We present a 25-year-old White man with visual field defects of the right eye, headache, and weight loss. Magnetic resonance imaging showed a sellar mass, and the patient underwent transcranial surgery. Histopathology revealed autoimmune hypophysitis with predominantly CD20 positive B-cell infiltration. Progression of visual field defects necessitated postoperatively anti-inflammatory treatment with prednisolone. Azathioprine was initiated under gradual tapering of prednisolone with stable conditions at first, but relapse followed after dose reduction. Therefore, rituximab treatment was initiated, which resulted in regression of the pituitary mass. Rituximab treatment was discontinued after 25 months. The patient has continuously been in remission for 4 years after rituximab treatment was stopped.

Conclusion

This case illustrates that rituximab might be an effective alternative treatment in B-cell predominant autoimmune hypophysitis.

Peer Review reports

Background

Hypophysitis is a rare condition characterized by inflammatory infiltration of the pituitary gland. Hypophysitis can be divided into two main categories: primary hypophysitis (autoimmune, granulomatous, xanthomatous, immunoglobulin G4 (IgG4)-related, or necrotizing inflammation) and secondary hypophysitis. Primary hypophysitis has an incidence of ~ 1 in 9 million per year [1]. The most common form of primary hypophysitis is autoimmune hypophysitis (AH). AH has a strong female preponderance with the majority of cases identified during late pregnancy or postpartum. AH is confirmed histologically and immunohistochemically by lymphocytic infiltration (mostly T and B lymphocytes), plasma cells, histiocytes, and fibrosis [2, 3]. Secondary causes of hypophysitis include infectious and systemic diseases (such as systemic lupus erythematosus), sellar/parasellar lesions, and drug-therapy-induced hypophysitis [3,4,5,6].

Pituitary inflammation in hypophysitis usually results in enlargement of the pituitary gland with sellar compression and compression of the surrounding neurological structures including the optic chiasm.
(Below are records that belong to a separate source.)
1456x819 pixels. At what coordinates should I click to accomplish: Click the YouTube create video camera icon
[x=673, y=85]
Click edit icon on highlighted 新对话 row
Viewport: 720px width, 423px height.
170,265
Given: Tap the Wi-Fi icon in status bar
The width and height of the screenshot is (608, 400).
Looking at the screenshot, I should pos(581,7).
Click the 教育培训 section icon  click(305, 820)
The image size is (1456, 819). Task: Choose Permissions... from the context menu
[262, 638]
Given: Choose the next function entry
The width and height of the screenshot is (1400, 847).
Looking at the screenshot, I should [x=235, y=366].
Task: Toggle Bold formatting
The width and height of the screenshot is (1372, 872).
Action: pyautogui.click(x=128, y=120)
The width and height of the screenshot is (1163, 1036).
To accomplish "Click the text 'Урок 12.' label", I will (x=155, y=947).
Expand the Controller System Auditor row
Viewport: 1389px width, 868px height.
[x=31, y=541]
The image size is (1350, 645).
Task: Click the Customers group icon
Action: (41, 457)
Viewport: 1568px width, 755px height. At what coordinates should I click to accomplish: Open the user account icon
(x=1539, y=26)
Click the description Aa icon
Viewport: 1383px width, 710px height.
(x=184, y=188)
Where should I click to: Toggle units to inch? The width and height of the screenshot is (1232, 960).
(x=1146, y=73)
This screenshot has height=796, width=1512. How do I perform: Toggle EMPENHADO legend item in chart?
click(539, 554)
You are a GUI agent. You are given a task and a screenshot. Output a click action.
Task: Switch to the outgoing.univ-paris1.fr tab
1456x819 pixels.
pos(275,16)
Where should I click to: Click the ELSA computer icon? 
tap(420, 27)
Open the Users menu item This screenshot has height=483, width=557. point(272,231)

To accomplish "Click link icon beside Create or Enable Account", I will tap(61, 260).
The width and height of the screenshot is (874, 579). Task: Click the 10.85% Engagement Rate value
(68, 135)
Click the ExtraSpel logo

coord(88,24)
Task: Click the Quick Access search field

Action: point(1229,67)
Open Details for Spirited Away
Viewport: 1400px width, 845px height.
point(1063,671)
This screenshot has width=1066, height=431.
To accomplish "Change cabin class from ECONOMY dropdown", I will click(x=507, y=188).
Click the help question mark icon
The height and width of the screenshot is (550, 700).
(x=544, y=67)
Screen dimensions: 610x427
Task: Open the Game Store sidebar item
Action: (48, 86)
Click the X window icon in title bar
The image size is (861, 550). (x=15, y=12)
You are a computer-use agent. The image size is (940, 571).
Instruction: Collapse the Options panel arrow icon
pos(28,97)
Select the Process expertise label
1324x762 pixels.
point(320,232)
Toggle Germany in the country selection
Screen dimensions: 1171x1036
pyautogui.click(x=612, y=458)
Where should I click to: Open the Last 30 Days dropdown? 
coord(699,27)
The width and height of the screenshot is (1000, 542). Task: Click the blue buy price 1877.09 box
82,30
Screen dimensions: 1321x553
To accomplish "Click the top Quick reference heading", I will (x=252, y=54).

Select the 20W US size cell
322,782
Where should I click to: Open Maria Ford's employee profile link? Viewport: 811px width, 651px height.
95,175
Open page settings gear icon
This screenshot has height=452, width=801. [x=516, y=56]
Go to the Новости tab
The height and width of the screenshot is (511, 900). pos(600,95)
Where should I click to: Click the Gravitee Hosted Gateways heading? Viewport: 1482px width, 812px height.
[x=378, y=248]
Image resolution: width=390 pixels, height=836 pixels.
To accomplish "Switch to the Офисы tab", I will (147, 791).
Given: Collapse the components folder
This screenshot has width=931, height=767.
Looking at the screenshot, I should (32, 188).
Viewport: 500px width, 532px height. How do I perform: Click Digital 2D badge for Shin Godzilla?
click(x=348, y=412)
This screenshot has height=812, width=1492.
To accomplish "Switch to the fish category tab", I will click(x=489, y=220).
Therefore, patients often present with headache with or without nausea and visual disturbances [3]. The infiltrative inflammation of the pituitary gland can affect different parts of the pituitary gland, resulting in a broad symptomatology including anterior pituitary hormone deficiencies, hyperprolactinemia, and diabetes insipidus. AH is considered to have a predilection to adrenocorticotropic hormone (ACTH), thyroid-stimulating hormone (TSH), gonadotropin hormone, and growth hormone deficiencies. ACTH and TSH deficiencies are very frequent in the early stages of AH unlike pituitary adenomas, which results in increased risk of life-threatening adrenal insufficiency [4, 7].

Typically, in primary hypophysitis, magnetic resonance imaging (MRI) of the sella region shows an enlarged symmetric homogeneous pituitary gland, a thickened but not deviated stalk, and an intact sellar floor [7]. MRI findings cannot distinguish hypophysitis from the more common differential diagnoses of pituitary mass, that is, pituitary adenomas, germinomas, Langerhans cell histiocytosis, and metastases. Approximately 40% of cases of primary hypophysitis are misdiagnosed preoperatively [8]. Histopathology is the gold standard for diagnosing hypophysitis. However, biopsy of a pituitary mass is rarely performed due to the risks of the procedure [3, 9]. Unlike other autoimmune endocrine diseases, measurement of anti-pituitary antibodies is not suitable for diagnosing AH [4, 7, 8, 10,11,12]. Thus, a presumptive diagnosis of hypophysitis is often due to a combination of clinical findings, radiology, and biochemical results [3, 4, 6].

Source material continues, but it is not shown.